(Word and item position data)
..............................

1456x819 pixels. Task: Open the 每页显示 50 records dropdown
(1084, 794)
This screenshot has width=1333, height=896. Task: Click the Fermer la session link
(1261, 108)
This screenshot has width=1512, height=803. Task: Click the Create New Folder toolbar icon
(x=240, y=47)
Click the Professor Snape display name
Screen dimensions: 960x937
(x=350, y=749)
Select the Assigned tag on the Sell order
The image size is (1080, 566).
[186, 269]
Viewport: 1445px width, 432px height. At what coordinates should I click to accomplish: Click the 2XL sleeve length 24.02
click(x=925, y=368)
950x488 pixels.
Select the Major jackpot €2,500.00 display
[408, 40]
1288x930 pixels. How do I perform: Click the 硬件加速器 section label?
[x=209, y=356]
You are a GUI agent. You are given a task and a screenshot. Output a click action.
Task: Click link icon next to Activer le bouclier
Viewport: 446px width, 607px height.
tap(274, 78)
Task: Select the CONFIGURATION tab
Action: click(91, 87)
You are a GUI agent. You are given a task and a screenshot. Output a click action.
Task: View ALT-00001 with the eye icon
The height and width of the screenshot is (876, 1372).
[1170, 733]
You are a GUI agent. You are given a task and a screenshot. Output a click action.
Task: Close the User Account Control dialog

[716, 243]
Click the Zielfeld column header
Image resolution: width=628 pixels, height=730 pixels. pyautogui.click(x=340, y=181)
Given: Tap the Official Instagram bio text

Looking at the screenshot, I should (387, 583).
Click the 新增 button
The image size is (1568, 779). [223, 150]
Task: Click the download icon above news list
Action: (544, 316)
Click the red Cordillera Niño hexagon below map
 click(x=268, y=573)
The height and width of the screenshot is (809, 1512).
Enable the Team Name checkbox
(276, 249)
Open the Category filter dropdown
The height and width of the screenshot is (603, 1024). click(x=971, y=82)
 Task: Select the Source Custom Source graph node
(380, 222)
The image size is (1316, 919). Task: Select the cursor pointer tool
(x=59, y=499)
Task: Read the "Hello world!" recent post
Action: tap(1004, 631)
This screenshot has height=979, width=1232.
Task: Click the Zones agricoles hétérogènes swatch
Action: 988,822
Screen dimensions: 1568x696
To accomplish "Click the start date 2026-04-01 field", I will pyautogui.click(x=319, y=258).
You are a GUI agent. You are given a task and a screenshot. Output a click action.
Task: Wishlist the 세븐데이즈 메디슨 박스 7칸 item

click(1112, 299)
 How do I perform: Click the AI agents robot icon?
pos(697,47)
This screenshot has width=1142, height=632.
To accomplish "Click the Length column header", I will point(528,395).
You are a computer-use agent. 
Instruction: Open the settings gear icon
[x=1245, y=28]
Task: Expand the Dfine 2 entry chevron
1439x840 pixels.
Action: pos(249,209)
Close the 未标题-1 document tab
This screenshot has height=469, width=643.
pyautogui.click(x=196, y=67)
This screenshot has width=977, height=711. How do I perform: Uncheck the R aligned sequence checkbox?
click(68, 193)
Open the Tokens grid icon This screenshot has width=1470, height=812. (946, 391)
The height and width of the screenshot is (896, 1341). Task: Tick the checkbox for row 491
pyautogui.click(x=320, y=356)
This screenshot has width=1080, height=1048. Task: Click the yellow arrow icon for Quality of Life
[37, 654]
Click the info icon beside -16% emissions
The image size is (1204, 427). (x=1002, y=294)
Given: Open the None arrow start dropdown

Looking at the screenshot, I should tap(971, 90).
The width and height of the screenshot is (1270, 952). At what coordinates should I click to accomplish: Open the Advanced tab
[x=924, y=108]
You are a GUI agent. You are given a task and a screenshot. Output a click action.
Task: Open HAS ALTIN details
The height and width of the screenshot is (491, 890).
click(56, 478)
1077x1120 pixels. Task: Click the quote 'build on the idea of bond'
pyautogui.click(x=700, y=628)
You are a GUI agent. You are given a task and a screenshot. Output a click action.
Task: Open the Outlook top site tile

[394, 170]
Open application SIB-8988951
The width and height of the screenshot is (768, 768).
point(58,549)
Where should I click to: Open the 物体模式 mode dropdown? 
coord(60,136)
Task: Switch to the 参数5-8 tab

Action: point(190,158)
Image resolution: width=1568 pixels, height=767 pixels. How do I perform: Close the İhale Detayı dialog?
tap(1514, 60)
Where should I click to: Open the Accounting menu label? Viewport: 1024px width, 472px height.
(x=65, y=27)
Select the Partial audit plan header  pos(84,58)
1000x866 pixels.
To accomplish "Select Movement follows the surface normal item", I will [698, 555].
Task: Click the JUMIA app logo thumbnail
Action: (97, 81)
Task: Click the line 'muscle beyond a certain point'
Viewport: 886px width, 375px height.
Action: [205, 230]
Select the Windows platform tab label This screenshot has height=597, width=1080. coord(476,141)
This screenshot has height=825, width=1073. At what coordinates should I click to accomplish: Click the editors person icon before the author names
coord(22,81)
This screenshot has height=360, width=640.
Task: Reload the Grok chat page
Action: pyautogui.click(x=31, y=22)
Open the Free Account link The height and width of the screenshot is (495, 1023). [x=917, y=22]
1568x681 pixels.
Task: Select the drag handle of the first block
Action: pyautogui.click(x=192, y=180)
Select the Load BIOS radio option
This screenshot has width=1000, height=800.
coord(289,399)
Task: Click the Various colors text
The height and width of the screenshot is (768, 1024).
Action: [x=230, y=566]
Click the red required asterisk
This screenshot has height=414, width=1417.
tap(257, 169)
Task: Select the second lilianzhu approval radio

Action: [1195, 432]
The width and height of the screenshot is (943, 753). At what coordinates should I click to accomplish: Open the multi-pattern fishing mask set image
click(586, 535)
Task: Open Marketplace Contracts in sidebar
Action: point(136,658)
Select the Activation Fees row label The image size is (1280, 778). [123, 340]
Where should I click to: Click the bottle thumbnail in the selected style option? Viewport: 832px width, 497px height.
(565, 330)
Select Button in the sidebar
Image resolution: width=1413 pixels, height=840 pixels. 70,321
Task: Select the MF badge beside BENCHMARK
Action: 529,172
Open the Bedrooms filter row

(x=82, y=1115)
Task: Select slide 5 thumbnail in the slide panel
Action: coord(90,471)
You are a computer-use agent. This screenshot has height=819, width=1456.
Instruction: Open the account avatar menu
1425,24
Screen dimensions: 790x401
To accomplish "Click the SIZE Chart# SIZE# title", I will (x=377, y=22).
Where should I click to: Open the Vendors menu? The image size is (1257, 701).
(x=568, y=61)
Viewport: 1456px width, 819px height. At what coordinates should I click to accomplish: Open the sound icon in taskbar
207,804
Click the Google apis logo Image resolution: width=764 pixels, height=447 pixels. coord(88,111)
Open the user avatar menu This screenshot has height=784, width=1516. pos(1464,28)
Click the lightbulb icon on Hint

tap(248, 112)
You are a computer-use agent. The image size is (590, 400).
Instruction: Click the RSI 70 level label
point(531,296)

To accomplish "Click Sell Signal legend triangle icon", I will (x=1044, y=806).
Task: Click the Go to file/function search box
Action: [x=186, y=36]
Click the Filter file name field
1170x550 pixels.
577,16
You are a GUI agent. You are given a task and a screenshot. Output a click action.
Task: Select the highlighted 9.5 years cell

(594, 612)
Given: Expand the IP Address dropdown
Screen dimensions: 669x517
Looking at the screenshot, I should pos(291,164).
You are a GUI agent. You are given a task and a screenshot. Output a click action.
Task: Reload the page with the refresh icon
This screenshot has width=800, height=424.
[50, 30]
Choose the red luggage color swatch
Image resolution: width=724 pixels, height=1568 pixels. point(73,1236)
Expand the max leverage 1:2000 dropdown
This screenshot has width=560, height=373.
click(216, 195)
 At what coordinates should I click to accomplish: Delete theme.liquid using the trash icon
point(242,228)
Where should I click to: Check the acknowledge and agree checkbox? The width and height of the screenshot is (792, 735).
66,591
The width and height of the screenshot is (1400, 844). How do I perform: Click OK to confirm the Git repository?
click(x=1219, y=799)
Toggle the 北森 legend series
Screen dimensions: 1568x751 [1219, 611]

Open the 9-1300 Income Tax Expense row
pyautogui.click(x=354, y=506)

..............................

> **STATED PROBLEM**
Can you copy out, word for word, the lines from the one containing "1077x1120 pixels. Task: Click" through the one containing "(x=65, y=27)", with both of those lines included?

> **RESULT OF THE EXERCISE**
1077x1120 pixels. Task: Click the quote 'build on the idea of bond'
pyautogui.click(x=700, y=628)
You are a GUI agent. You are given a task and a screenshot. Output a click action.
Task: Open the Outlook top site tile

[394, 170]
Open application SIB-8988951
The width and height of the screenshot is (768, 768).
point(58,549)
Where should I click to: Open the 物体模式 mode dropdown? 
coord(60,136)
Task: Switch to the 参数5-8 tab

Action: point(190,158)
Image resolution: width=1568 pixels, height=767 pixels. How do I perform: Close the İhale Detayı dialog?
tap(1514, 60)
Where should I click to: Open the Accounting menu label? Viewport: 1024px width, 472px height.
(x=65, y=27)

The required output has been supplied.